Below-the-Elbow Amputation

  • When planning a below-the-elbow amputation, it is important to preserve as much length as possible, as forearm rotation and strength are proportional to length retained.
  • Underlying soft tissues in the distal forearm consist of relatively avascular structures, such as fascia and tendon, and may not always offer adequate padding for the bony stump.
  • A compromise between adequate functional length and wound healing is amputation at the junction of the distal and middle third of the forearm.
  • A short below-elbow stump (at least 4–5 cm long) is preferable to a through- or above-the- elbow amputation.
  • The patient is placed in the standard supine position, with the injured arm abducted 90° on an arm table board.
  • A “fish-mouth” incision is performed to create equal volar and dorsal flaps (Figure 5).
  • The radial artery is identified laterally and the ulnar artery medially (Figure 6). Both arteries should be ligated.
  • The radial and ulnar nerve are identified, placed under distal traction, and divided sharply, as seen in Figure 1.
  • After the muscles are divided, the median nerve can be identified deep between the radius and ulna, lying on the interosseous membrane. The median nerve should be transected sharply while under distal traction.
  • The soft tissue around the ulna and radius is cleared with periosteal elevator, and both bones are divided equally with a saw. Bone edges are filed with a rasp.
  • The anterior and posterior deep fascia are reapproximated and closed over the divided bones in a tension-free fashion.
  • The skin is closed with interrupted mattress sutures.

The radial artery

Postoperative Care

  • A soft, compressive dressing is applied to the stump.
  • An elastic bandage is applied over the dressing, with more pressure distally than proximally to prevent stump edema.
  • Rigid dressings and casts are unnecessary in the upper extremity.
  • Immediate active range of motion for remaining joints should be implemented to prevent joint contraction.

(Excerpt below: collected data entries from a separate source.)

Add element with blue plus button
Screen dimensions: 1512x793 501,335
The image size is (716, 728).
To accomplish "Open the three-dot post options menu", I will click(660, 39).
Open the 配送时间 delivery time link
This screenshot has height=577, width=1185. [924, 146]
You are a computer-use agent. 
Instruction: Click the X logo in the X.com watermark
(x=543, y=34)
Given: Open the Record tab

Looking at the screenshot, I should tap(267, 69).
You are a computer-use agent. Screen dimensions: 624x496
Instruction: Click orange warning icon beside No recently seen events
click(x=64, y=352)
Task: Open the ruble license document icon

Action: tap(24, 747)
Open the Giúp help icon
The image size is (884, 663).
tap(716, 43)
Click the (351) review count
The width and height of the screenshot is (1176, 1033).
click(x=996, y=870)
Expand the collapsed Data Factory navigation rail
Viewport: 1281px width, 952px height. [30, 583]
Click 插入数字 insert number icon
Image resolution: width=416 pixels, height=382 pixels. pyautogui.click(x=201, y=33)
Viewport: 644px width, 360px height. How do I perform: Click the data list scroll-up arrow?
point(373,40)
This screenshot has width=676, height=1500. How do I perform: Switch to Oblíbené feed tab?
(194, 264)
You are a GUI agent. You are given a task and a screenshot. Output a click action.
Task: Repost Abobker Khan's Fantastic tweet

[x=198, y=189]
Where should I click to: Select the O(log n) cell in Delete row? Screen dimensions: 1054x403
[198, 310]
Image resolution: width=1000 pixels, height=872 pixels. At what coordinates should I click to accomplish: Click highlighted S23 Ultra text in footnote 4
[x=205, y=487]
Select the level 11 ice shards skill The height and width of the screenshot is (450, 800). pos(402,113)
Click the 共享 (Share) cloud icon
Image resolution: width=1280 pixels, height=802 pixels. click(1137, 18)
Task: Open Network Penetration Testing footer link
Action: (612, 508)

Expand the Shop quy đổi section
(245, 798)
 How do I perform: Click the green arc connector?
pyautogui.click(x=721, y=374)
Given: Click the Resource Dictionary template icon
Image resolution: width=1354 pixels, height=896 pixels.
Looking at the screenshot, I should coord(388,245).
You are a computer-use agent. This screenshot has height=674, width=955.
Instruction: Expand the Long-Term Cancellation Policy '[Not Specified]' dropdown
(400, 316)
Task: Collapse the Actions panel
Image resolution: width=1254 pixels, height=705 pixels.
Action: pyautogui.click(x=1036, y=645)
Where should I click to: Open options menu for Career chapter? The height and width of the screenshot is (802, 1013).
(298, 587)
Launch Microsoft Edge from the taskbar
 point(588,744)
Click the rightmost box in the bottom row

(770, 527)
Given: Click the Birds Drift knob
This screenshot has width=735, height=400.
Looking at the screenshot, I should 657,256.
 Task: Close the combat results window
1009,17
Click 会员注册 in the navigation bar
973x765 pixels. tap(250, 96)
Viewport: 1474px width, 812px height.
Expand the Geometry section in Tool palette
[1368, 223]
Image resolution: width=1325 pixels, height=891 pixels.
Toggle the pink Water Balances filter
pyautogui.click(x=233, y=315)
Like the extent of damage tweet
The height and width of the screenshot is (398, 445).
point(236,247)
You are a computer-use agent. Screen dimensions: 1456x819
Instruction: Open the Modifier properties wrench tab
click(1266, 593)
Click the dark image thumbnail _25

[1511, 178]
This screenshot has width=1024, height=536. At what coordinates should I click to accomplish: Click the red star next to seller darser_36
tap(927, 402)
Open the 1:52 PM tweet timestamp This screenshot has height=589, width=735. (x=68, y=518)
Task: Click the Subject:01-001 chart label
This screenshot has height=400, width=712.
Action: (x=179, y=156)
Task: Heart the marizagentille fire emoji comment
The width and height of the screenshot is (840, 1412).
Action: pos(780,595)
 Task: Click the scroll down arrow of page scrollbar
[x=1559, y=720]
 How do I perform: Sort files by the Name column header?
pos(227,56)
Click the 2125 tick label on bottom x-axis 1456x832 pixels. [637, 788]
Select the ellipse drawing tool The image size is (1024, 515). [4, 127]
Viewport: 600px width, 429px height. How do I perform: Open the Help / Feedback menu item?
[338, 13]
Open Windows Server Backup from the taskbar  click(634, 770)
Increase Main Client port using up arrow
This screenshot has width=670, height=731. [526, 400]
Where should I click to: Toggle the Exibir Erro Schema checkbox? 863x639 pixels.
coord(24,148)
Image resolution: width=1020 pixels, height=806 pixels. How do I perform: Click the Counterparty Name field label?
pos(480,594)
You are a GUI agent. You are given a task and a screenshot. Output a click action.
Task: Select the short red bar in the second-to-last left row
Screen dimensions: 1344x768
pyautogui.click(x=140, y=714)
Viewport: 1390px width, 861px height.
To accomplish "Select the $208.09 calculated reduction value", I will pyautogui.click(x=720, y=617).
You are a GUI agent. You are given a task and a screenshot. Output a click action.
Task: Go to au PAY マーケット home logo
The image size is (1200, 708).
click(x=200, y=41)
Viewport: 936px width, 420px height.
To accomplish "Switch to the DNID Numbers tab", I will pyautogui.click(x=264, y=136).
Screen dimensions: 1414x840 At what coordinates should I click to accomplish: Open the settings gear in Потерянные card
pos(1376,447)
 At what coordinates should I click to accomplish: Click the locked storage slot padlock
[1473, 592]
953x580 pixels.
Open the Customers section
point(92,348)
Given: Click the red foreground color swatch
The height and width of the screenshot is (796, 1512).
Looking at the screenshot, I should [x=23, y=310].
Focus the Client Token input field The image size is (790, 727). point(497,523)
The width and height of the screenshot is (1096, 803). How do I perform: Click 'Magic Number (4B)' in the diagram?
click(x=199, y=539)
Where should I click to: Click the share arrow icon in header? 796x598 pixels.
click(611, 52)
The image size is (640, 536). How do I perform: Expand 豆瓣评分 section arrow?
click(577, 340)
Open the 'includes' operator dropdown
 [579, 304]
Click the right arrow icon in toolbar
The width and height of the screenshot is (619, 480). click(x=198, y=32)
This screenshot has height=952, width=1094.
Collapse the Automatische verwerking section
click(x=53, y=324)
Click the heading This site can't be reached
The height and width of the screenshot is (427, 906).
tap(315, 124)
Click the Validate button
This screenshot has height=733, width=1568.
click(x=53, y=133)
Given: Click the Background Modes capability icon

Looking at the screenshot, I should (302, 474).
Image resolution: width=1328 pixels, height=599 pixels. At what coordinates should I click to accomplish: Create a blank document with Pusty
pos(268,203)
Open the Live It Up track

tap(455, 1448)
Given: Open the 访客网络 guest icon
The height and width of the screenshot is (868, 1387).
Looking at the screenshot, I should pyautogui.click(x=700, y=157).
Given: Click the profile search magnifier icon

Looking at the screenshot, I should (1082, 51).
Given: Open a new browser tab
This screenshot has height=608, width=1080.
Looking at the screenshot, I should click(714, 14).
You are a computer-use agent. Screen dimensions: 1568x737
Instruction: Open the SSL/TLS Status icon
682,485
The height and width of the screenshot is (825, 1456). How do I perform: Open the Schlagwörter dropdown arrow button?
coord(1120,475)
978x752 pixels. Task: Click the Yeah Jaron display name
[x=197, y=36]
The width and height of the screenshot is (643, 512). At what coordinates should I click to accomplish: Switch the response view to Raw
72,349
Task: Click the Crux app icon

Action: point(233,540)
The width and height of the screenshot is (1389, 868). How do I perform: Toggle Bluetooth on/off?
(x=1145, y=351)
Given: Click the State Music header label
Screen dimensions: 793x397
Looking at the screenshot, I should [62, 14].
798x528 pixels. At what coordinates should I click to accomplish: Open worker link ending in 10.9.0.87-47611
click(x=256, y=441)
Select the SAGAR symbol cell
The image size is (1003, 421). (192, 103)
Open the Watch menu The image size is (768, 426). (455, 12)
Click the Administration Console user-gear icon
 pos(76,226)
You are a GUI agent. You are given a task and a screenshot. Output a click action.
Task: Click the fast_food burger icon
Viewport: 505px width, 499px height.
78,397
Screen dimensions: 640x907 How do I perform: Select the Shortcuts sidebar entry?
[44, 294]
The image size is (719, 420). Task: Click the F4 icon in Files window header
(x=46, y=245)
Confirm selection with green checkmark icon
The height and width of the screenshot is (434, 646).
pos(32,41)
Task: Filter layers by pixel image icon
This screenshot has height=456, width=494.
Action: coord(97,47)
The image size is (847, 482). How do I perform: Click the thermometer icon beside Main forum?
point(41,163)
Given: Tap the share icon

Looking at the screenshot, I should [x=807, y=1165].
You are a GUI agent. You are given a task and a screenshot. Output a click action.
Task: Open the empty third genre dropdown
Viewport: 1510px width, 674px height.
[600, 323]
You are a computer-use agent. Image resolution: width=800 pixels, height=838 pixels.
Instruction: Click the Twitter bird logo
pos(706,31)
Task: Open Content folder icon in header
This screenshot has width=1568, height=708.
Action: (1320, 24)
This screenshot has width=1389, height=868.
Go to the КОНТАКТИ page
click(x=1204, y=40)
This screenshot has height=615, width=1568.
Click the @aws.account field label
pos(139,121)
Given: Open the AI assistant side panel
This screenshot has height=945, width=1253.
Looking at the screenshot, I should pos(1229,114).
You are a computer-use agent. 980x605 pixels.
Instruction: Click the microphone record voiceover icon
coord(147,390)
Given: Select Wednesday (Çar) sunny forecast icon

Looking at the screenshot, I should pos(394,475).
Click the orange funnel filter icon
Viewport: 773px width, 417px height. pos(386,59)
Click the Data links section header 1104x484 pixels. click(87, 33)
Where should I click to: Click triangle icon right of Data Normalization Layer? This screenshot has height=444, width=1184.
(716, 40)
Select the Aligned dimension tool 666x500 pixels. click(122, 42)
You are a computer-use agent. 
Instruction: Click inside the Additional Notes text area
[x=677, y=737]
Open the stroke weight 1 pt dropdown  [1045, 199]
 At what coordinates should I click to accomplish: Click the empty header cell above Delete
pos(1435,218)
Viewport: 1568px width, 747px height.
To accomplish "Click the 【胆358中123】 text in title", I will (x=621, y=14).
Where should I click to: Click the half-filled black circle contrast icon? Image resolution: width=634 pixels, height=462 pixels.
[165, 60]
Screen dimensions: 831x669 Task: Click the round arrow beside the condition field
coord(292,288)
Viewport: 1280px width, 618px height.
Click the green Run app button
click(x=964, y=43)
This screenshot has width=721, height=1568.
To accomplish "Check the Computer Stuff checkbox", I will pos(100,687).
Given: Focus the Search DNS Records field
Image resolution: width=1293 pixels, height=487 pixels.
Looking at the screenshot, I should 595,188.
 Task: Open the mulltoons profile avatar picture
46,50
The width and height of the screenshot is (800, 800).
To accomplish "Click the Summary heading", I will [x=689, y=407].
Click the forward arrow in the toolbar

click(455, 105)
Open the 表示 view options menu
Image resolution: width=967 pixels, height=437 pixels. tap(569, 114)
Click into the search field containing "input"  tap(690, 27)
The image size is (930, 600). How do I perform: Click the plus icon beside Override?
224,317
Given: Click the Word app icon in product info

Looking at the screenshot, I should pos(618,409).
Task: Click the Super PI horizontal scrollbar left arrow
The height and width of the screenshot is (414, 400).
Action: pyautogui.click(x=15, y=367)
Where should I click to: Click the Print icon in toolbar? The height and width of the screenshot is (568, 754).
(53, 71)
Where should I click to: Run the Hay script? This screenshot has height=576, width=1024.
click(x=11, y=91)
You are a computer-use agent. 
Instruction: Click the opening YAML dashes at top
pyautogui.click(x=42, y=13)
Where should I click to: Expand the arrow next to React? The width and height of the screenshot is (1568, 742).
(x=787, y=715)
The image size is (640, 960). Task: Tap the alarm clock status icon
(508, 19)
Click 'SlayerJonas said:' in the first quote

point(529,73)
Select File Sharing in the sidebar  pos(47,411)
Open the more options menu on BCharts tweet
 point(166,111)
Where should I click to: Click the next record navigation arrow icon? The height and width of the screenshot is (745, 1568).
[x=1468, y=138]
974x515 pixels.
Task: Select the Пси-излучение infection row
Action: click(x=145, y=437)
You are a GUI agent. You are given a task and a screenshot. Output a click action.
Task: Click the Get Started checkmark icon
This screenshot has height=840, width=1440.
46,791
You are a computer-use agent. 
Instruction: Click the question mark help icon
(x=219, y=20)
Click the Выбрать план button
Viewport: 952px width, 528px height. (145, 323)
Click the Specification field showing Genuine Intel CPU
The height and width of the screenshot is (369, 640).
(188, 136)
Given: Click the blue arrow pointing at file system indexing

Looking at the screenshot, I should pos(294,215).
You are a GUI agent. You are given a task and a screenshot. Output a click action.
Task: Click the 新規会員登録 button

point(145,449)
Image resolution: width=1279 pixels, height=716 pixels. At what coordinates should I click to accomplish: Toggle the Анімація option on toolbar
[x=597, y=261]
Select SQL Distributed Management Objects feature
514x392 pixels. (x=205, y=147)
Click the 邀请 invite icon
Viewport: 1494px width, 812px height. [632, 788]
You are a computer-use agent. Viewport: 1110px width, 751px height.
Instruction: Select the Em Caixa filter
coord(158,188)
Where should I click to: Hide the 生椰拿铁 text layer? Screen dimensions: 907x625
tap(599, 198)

Pitfalls and Complications

  • Failure to fashion a tension-free myofascial flap can lead to ischemia or wound dehiscence.
  • Inadequate debridement can lead to infectious sequela, including wound breakdown, sepsis, and abscess formation.
  • Premature closure of wounds prior to adequate debridement or correction of patient physiology must be avoided.
  • Traditionally taught (and antiquated) circular or guillotine amputation techniques will result in inadequate tissue to cover the bone.
  • Areas of tissue injury that are not clearly necrotic or unsalvageable should be preserved at the initial operation and reassessed at the next operation.
  • Joint contractures are prevented by immediate postoperative active motion.